▸ Problem:
Below this sentence is a listing; return exactly its lines from the one with "Given: Click the AliExpress" to the one with "Task: Click the Tutup button", both kept, and nothing more.
══ Data extract ══
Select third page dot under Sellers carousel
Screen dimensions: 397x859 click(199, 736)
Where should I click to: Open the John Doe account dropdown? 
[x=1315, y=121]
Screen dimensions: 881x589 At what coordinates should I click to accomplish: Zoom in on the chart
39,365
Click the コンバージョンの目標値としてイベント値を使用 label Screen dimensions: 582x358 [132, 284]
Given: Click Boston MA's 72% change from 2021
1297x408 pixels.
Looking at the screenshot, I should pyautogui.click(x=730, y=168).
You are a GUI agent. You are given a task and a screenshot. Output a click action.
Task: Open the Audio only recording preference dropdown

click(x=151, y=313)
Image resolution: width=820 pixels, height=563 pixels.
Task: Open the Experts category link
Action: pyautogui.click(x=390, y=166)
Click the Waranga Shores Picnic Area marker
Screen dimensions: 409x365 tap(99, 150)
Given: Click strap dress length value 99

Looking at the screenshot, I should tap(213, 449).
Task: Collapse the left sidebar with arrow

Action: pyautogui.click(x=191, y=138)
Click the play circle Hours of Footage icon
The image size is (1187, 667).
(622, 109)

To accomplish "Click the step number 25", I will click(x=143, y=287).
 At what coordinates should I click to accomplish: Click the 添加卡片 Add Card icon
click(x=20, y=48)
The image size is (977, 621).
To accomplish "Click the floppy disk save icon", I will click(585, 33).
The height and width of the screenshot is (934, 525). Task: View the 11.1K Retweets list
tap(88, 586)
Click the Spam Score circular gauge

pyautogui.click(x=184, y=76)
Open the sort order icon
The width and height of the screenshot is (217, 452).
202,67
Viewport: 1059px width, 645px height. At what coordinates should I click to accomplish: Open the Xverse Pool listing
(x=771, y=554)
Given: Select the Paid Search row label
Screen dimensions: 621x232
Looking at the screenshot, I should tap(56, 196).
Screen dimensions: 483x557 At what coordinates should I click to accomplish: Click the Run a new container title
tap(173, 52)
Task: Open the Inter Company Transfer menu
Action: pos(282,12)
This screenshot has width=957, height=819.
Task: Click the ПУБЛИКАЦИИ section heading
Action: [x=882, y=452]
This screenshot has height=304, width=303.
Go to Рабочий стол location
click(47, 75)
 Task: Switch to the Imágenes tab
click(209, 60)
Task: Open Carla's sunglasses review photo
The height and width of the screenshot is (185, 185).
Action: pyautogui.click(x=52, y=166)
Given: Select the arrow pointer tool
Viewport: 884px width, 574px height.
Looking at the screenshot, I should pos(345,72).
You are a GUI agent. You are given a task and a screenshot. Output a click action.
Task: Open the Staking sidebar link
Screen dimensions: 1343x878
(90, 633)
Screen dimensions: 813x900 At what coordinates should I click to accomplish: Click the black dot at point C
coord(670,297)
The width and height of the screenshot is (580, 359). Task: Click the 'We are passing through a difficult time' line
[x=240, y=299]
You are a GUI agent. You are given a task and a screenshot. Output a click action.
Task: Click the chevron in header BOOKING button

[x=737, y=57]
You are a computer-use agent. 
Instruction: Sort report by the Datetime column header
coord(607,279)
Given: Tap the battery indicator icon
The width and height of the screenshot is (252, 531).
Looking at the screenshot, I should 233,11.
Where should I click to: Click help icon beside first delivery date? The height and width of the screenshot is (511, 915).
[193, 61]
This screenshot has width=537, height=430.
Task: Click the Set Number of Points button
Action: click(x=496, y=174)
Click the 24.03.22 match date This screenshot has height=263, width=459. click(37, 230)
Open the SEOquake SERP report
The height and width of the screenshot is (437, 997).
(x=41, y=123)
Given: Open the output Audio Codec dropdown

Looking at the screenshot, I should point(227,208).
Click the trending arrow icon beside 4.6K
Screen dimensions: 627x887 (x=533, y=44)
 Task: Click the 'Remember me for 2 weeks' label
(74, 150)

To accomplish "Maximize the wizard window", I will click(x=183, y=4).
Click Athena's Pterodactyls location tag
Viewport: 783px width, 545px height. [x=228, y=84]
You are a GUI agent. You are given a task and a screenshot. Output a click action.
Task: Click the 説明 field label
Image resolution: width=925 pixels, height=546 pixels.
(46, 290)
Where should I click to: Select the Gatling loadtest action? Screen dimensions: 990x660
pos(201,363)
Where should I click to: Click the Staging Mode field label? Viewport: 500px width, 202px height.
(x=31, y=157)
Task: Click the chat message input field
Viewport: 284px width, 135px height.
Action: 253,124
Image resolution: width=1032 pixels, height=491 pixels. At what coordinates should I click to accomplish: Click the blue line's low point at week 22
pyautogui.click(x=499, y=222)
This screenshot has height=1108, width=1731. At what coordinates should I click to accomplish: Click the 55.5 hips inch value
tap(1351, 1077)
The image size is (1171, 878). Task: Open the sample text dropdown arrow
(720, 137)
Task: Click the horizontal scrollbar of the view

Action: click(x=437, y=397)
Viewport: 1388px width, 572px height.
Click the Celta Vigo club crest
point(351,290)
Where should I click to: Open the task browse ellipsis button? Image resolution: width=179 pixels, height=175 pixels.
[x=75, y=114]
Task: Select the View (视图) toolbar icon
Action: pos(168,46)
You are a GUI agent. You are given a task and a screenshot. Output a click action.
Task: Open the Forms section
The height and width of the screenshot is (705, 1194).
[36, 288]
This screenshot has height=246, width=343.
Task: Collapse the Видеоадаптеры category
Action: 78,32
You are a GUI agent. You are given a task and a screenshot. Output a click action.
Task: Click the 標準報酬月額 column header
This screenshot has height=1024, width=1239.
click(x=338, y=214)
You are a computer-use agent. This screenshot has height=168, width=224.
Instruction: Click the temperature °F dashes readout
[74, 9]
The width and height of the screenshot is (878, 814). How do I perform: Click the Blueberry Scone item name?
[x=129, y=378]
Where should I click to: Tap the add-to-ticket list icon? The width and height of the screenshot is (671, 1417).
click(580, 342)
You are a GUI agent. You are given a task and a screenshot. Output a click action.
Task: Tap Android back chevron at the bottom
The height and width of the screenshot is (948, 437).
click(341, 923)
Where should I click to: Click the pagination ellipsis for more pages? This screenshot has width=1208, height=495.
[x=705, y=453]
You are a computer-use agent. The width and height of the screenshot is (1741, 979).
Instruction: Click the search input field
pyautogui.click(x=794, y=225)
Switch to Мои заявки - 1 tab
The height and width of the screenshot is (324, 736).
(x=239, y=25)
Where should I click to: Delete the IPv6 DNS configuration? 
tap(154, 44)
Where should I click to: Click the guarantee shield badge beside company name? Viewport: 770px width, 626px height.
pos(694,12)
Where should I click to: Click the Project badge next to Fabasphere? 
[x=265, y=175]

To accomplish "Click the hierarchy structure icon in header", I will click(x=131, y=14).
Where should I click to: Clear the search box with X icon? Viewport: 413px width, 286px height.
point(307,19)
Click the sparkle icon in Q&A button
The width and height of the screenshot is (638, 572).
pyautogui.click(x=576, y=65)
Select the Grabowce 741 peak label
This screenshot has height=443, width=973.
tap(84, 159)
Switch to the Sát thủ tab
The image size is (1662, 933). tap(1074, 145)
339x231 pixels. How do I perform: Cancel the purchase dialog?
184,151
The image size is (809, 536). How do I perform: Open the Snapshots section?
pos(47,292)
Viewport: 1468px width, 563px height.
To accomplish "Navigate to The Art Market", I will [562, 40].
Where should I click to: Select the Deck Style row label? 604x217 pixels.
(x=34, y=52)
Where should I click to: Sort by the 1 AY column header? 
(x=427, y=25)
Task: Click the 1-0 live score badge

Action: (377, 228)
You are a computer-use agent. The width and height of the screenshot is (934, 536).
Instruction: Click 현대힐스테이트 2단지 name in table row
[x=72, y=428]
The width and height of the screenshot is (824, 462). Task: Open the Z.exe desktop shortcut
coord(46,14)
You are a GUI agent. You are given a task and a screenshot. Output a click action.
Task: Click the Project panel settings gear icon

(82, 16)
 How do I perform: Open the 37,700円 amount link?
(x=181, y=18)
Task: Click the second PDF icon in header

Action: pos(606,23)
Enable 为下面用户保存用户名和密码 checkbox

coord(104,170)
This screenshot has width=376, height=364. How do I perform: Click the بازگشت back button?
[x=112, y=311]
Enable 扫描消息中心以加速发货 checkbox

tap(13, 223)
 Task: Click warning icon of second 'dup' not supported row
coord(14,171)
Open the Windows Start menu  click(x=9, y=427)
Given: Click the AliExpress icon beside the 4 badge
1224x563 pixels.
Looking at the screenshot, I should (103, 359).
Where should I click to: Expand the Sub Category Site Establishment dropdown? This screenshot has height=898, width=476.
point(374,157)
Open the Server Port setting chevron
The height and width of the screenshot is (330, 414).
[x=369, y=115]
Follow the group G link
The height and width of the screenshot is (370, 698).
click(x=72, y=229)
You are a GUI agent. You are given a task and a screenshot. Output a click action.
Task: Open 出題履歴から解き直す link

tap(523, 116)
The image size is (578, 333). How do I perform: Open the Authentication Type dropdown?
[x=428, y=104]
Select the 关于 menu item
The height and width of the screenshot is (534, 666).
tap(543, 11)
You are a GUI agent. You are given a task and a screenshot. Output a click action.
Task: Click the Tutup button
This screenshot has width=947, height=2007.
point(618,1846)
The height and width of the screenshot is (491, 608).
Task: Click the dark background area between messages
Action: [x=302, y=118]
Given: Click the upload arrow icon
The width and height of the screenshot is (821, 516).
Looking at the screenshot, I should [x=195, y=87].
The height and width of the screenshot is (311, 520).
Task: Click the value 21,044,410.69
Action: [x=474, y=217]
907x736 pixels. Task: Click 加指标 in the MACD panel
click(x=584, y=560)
═══
▸ Output of the exercise:
Given: Click the AliExpress icon beside the 4 badge
1224x563 pixels.
Looking at the screenshot, I should (103, 359).
Where should I click to: Expand the Sub Category Site Establishment dropdown? This screenshot has height=898, width=476.
point(374,157)
Open the Server Port setting chevron
The height and width of the screenshot is (330, 414).
[x=369, y=115]
Follow the group G link
The height and width of the screenshot is (370, 698).
click(x=72, y=229)
You are a GUI agent. You are given a task and a screenshot. Output a click action.
Task: Open 出題履歴から解き直す link

tap(523, 116)
The image size is (578, 333). How do I perform: Open the Authentication Type dropdown?
[x=428, y=104]
Select the 关于 menu item
The height and width of the screenshot is (534, 666).
tap(543, 11)
You are a GUI agent. You are given a task and a screenshot. Output a click action.
Task: Click the Tutup button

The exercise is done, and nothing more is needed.